AIM:
Reproduce the listing below line for line, without changing any character.

RECORD SET:
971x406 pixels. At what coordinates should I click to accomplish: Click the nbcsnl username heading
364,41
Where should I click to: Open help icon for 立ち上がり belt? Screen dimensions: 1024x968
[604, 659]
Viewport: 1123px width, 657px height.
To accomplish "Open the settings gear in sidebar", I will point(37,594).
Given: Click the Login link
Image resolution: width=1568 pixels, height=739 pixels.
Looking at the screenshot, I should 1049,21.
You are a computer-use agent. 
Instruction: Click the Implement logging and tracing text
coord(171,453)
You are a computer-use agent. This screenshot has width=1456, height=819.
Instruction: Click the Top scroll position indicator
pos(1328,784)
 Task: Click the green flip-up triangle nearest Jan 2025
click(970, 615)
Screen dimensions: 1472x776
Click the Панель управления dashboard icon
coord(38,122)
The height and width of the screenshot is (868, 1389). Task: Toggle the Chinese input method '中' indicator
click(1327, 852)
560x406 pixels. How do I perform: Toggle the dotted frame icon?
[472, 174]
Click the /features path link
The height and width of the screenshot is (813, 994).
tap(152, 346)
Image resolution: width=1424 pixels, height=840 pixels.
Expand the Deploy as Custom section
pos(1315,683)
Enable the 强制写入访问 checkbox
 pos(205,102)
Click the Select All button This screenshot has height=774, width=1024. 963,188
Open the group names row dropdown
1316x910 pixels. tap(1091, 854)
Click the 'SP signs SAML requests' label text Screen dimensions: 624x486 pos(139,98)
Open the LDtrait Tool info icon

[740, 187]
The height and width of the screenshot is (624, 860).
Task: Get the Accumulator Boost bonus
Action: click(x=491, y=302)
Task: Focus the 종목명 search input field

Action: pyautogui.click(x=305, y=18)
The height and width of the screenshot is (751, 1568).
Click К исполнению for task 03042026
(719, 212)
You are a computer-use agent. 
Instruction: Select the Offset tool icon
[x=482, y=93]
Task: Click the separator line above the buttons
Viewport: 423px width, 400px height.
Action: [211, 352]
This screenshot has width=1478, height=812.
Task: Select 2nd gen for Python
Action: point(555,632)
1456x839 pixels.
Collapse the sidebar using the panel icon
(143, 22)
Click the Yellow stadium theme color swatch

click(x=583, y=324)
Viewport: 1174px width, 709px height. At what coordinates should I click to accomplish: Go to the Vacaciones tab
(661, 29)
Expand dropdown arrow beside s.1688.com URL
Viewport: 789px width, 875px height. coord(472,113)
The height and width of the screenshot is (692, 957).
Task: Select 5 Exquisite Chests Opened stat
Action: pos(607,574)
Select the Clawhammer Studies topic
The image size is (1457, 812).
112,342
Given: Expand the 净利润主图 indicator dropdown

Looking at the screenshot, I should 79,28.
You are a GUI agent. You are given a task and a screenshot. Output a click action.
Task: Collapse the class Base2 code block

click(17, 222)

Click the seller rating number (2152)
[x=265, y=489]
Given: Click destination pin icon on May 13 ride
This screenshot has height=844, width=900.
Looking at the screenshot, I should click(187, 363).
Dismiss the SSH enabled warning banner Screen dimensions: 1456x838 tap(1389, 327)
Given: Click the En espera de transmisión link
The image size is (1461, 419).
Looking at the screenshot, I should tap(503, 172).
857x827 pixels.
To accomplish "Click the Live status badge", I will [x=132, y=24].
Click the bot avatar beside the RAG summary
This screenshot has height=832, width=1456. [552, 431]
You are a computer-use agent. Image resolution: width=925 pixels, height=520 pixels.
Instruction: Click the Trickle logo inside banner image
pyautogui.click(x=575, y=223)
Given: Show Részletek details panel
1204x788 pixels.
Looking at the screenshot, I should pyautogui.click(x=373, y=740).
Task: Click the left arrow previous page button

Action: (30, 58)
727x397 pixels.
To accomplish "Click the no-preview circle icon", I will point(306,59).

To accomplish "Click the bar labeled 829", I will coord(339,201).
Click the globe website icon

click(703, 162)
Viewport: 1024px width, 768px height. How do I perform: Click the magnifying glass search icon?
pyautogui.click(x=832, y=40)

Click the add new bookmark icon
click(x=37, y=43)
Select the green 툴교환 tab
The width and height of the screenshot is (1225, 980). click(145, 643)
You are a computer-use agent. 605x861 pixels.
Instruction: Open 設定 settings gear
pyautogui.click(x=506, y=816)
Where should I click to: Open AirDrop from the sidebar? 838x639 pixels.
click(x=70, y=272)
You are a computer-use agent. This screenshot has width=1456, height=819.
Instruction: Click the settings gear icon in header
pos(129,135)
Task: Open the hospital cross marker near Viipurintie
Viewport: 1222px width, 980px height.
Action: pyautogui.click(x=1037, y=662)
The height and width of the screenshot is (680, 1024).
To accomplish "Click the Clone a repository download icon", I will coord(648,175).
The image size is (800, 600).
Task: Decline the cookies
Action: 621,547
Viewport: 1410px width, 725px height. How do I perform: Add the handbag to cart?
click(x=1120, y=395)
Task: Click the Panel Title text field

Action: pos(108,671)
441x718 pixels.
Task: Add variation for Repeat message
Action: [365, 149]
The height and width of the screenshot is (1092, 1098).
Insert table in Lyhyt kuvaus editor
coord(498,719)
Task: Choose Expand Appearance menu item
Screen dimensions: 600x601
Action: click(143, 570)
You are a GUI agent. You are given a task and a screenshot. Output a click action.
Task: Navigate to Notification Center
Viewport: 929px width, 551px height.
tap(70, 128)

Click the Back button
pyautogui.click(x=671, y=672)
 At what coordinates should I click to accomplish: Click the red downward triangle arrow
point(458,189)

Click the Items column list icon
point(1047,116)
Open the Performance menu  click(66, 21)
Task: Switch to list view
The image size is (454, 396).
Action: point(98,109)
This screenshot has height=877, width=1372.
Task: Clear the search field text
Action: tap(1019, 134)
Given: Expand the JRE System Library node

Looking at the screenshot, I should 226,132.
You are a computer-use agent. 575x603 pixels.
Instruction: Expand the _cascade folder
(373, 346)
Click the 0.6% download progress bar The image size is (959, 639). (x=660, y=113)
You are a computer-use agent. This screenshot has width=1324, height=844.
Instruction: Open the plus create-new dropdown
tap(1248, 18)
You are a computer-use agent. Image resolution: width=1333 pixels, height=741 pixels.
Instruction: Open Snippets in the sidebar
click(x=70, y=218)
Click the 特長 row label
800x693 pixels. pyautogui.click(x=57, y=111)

ANSWER TO THIS EXERCISE:
971x406 pixels. At what coordinates should I click to accomplish: Click the nbcsnl username heading
364,41
Where should I click to: Open help icon for 立ち上がり belt? Screen dimensions: 1024x968
[604, 659]
Viewport: 1123px width, 657px height.
To accomplish "Open the settings gear in sidebar", I will point(37,594).
Given: Click the Login link
Image resolution: width=1568 pixels, height=739 pixels.
Looking at the screenshot, I should 1049,21.
You are a computer-use agent. 
Instruction: Click the Implement logging and tracing text
coord(171,453)
You are a computer-use agent. This screenshot has width=1456, height=819.
Instruction: Click the Top scroll position indicator
pos(1328,784)
 Task: Click the green flip-up triangle nearest Jan 2025
click(970, 615)
Screen dimensions: 1472x776
Click the Панель управления dashboard icon
coord(38,122)
The height and width of the screenshot is (868, 1389). Task: Toggle the Chinese input method '中' indicator
click(1327, 852)
560x406 pixels. How do I perform: Toggle the dotted frame icon?
[472, 174]
Click the /features path link
The height and width of the screenshot is (813, 994).
tap(152, 346)
Image resolution: width=1424 pixels, height=840 pixels.
Expand the Deploy as Custom section
pos(1315,683)
Enable the 强制写入访问 checkbox
 pos(205,102)
Click the Select All button This screenshot has height=774, width=1024. 963,188
Open the group names row dropdown
1316x910 pixels. tap(1091, 854)
Click the 'SP signs SAML requests' label text Screen dimensions: 624x486 pos(139,98)
Open the LDtrait Tool info icon

[740, 187]
The height and width of the screenshot is (624, 860).
Task: Get the Accumulator Boost bonus
Action: click(x=491, y=302)
Task: Focus the 종목명 search input field

Action: pyautogui.click(x=305, y=18)
The height and width of the screenshot is (751, 1568).
Click К исполнению for task 03042026
(719, 212)
You are a computer-use agent. 
Instruction: Select the Offset tool icon
[x=482, y=93]
Task: Click the separator line above the buttons
Viewport: 423px width, 400px height.
Action: [211, 352]
This screenshot has width=1478, height=812.
Task: Select 2nd gen for Python
Action: point(555,632)
1456x839 pixels.
Collapse the sidebar using the panel icon
(143, 22)
Click the Yellow stadium theme color swatch

click(x=583, y=324)
Viewport: 1174px width, 709px height. At what coordinates should I click to accomplish: Go to the Vacaciones tab
(661, 29)
Expand dropdown arrow beside s.1688.com URL
Viewport: 789px width, 875px height. coord(472,113)
The height and width of the screenshot is (692, 957).
Task: Select 5 Exquisite Chests Opened stat
Action: pos(607,574)
Select the Clawhammer Studies topic
The image size is (1457, 812).
112,342
Given: Expand the 净利润主图 indicator dropdown

Looking at the screenshot, I should 79,28.
You are a GUI agent. You are given a task and a screenshot. Output a click action.
Task: Collapse the class Base2 code block

click(17, 222)

Click the seller rating number (2152)
[x=265, y=489]
Given: Click destination pin icon on May 13 ride
This screenshot has height=844, width=900.
Looking at the screenshot, I should click(187, 363).
Dismiss the SSH enabled warning banner Screen dimensions: 1456x838 tap(1389, 327)
Given: Click the En espera de transmisión link
The image size is (1461, 419).
Looking at the screenshot, I should tap(503, 172).
857x827 pixels.
To accomplish "Click the Live status badge", I will [x=132, y=24].
Click the bot avatar beside the RAG summary
This screenshot has height=832, width=1456. [552, 431]
You are a computer-use agent. Image resolution: width=925 pixels, height=520 pixels.
Instruction: Click the Trickle logo inside banner image
pyautogui.click(x=575, y=223)
Given: Show Részletek details panel
1204x788 pixels.
Looking at the screenshot, I should pyautogui.click(x=373, y=740).
Task: Click the left arrow previous page button

Action: (30, 58)
727x397 pixels.
To accomplish "Click the no-preview circle icon", I will point(306,59).

To accomplish "Click the bar labeled 829", I will coord(339,201).
Click the globe website icon

click(703, 162)
Viewport: 1024px width, 768px height. How do I perform: Click the magnifying glass search icon?
pyautogui.click(x=832, y=40)

Click the add new bookmark icon
click(x=37, y=43)
Select the green 툴교환 tab
The width and height of the screenshot is (1225, 980). click(145, 643)
You are a computer-use agent. 605x861 pixels.
Instruction: Open 設定 settings gear
pyautogui.click(x=506, y=816)
Where should I click to: Open AirDrop from the sidebar? 838x639 pixels.
click(x=70, y=272)
You are a computer-use agent. This screenshot has width=1456, height=819.
Instruction: Click the settings gear icon in header
pos(129,135)
Task: Open the hospital cross marker near Viipurintie
Viewport: 1222px width, 980px height.
Action: pyautogui.click(x=1037, y=662)
The height and width of the screenshot is (680, 1024).
To accomplish "Click the Clone a repository download icon", I will coord(648,175).
The image size is (800, 600).
Task: Decline the cookies
Action: 621,547
Viewport: 1410px width, 725px height. How do I perform: Add the handbag to cart?
click(x=1120, y=395)
Task: Click the Panel Title text field

Action: pos(108,671)
441x718 pixels.
Task: Add variation for Repeat message
Action: [365, 149]
The height and width of the screenshot is (1092, 1098).
Insert table in Lyhyt kuvaus editor
coord(498,719)
Task: Choose Expand Appearance menu item
Screen dimensions: 600x601
Action: click(143, 570)
You are a GUI agent. You are given a task and a screenshot. Output a click action.
Task: Navigate to Notification Center
Viewport: 929px width, 551px height.
tap(70, 128)

Click the Back button
pyautogui.click(x=671, y=672)
 At what coordinates should I click to accomplish: Click the red downward triangle arrow
point(458,189)

Click the Items column list icon
point(1047,116)
Open the Performance menu  click(66, 21)
Task: Switch to list view
The image size is (454, 396).
Action: point(98,109)
This screenshot has height=877, width=1372.
Task: Clear the search field text
Action: tap(1019, 134)
Given: Expand the JRE System Library node

Looking at the screenshot, I should 226,132.
You are a computer-use agent. 575x603 pixels.
Instruction: Expand the _cascade folder
(373, 346)
Click the 0.6% download progress bar The image size is (959, 639). (x=660, y=113)
You are a computer-use agent. This screenshot has width=1324, height=844.
Instruction: Open the plus create-new dropdown
tap(1248, 18)
You are a computer-use agent. Image resolution: width=1333 pixels, height=741 pixels.
Instruction: Open Snippets in the sidebar
click(x=70, y=218)
Click the 特長 row label
800x693 pixels. pyautogui.click(x=57, y=111)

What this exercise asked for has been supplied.